### [The problem]
Check each line of the material below for "Given", then copy the ones that contain it.

### [Excerpted records]
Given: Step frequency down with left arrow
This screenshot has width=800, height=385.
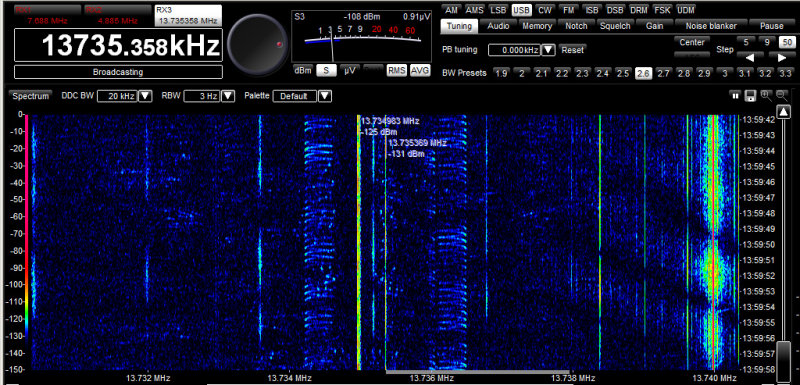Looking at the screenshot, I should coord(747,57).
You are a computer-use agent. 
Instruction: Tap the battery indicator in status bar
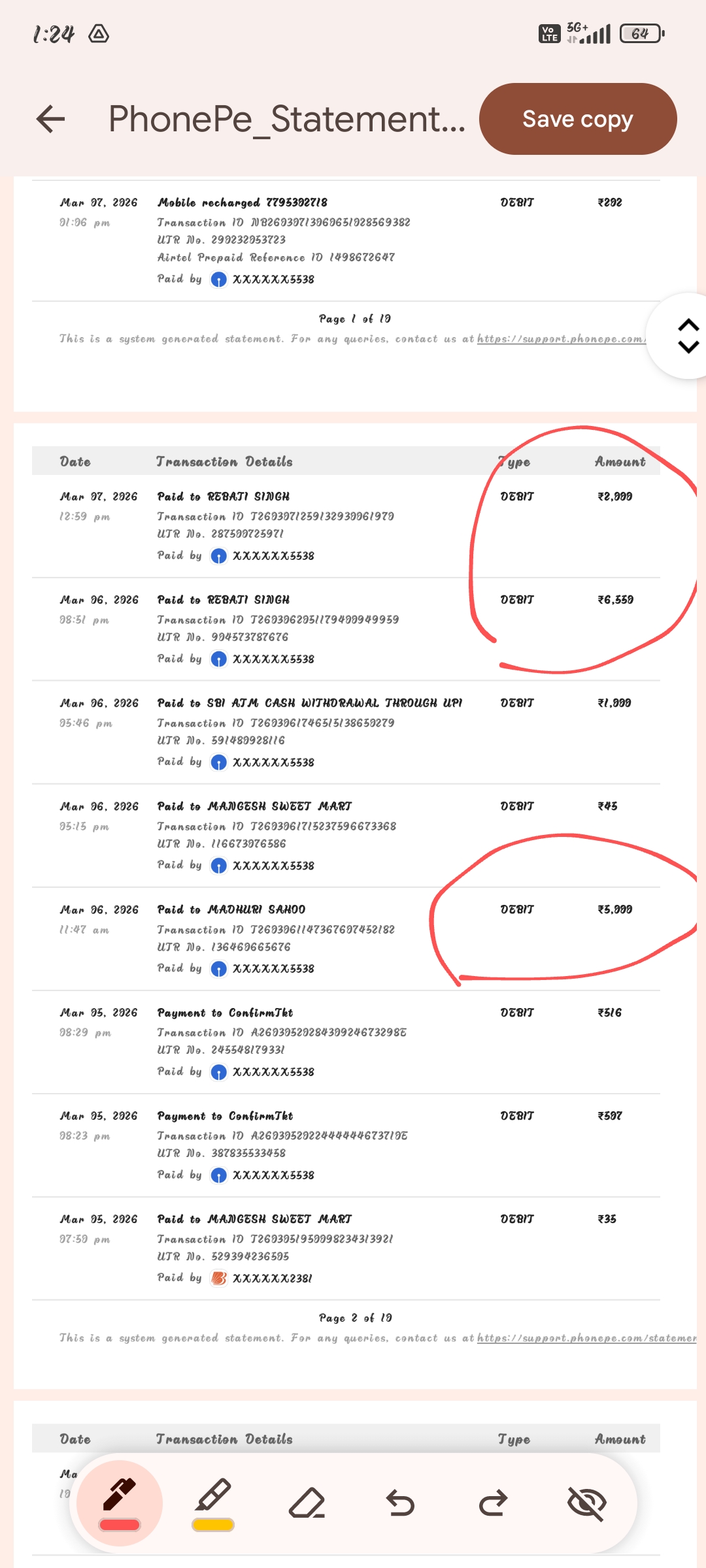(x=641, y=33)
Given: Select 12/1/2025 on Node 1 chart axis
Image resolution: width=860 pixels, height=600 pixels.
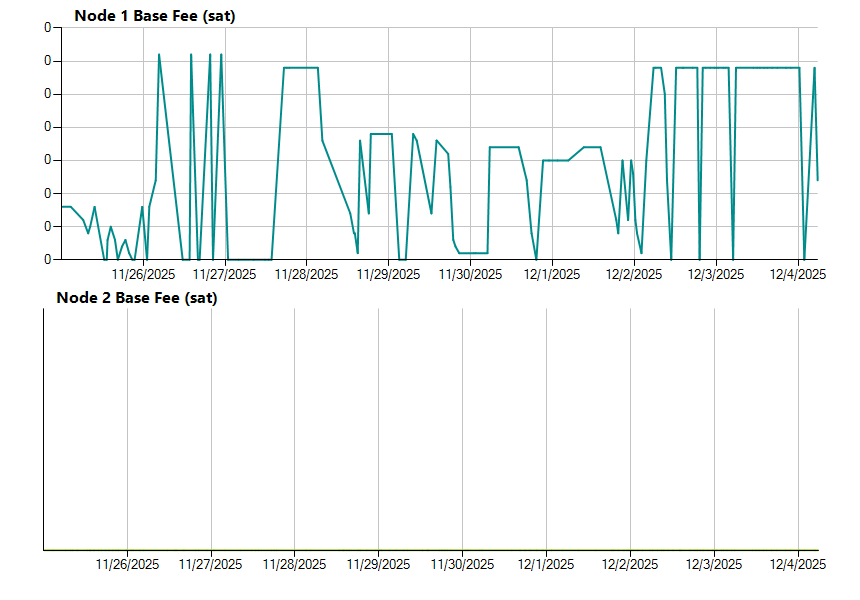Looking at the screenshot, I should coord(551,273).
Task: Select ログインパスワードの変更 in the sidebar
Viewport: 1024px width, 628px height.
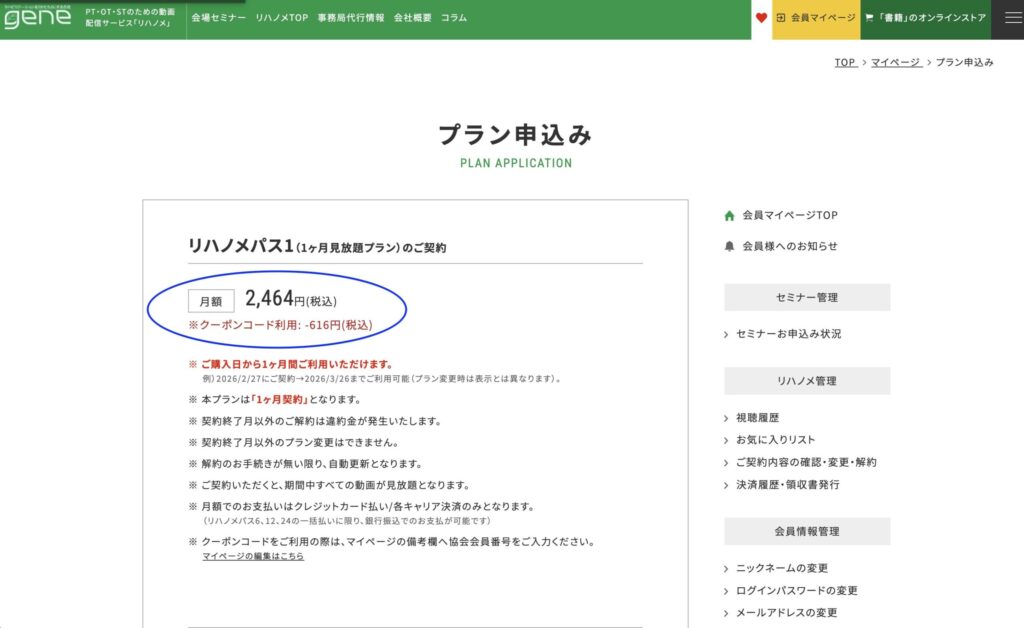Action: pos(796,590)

### [Completed task]
Given: Step frequency down with left arrow
Given: Select 12/1/2025 on Node 1 chart axis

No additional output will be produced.